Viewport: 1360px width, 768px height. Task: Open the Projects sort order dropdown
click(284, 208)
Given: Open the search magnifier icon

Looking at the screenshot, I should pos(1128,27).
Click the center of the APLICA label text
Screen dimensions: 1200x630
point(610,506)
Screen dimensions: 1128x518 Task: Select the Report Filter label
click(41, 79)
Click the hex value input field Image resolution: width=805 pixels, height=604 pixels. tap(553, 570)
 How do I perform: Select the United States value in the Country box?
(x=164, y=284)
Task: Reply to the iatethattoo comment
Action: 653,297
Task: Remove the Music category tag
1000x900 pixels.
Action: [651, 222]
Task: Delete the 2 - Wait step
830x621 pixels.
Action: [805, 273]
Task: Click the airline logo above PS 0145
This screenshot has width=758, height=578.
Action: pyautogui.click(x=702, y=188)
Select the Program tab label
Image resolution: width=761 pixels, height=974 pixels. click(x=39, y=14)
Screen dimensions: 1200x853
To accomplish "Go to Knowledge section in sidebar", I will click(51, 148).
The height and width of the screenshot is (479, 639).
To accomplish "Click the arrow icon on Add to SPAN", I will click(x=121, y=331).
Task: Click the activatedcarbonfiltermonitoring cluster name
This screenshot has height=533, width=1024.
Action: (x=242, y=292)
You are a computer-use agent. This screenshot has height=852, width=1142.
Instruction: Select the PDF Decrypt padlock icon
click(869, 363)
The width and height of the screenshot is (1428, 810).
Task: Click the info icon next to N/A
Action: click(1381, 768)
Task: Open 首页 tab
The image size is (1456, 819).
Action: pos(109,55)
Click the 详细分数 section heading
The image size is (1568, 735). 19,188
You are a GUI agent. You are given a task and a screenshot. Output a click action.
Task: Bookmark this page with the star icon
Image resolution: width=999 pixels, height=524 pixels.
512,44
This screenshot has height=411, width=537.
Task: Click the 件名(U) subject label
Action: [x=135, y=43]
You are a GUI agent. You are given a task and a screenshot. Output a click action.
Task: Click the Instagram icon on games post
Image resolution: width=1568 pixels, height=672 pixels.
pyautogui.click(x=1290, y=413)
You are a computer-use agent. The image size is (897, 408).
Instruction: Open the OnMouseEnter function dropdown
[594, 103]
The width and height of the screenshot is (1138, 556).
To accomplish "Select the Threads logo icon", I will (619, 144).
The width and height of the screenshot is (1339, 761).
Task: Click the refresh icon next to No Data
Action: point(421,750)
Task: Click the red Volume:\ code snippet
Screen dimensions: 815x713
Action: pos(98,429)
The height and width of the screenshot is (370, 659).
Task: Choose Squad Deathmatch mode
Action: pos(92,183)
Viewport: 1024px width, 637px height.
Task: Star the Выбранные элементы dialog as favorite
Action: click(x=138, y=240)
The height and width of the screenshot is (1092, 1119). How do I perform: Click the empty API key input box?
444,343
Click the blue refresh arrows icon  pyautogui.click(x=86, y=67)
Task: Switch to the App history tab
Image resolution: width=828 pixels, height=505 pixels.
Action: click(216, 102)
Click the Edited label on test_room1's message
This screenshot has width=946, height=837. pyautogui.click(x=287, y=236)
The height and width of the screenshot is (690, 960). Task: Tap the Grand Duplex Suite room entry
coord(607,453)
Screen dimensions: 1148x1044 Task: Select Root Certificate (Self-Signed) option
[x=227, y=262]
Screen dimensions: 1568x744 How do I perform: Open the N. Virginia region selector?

== == ==

Activity |
Each line that contains the string "agent" should be copied from the data above.

Solution to the exercise |
You are a computer-use agent. This screenshot has height=852, width=1142.
You are a GUI agent. You are given a task and a screenshot. Output a click action.
You are a GUI agent. You are given a task and a screenshot. Output a click action.
You are a computer-use agent. The image size is (897, 408).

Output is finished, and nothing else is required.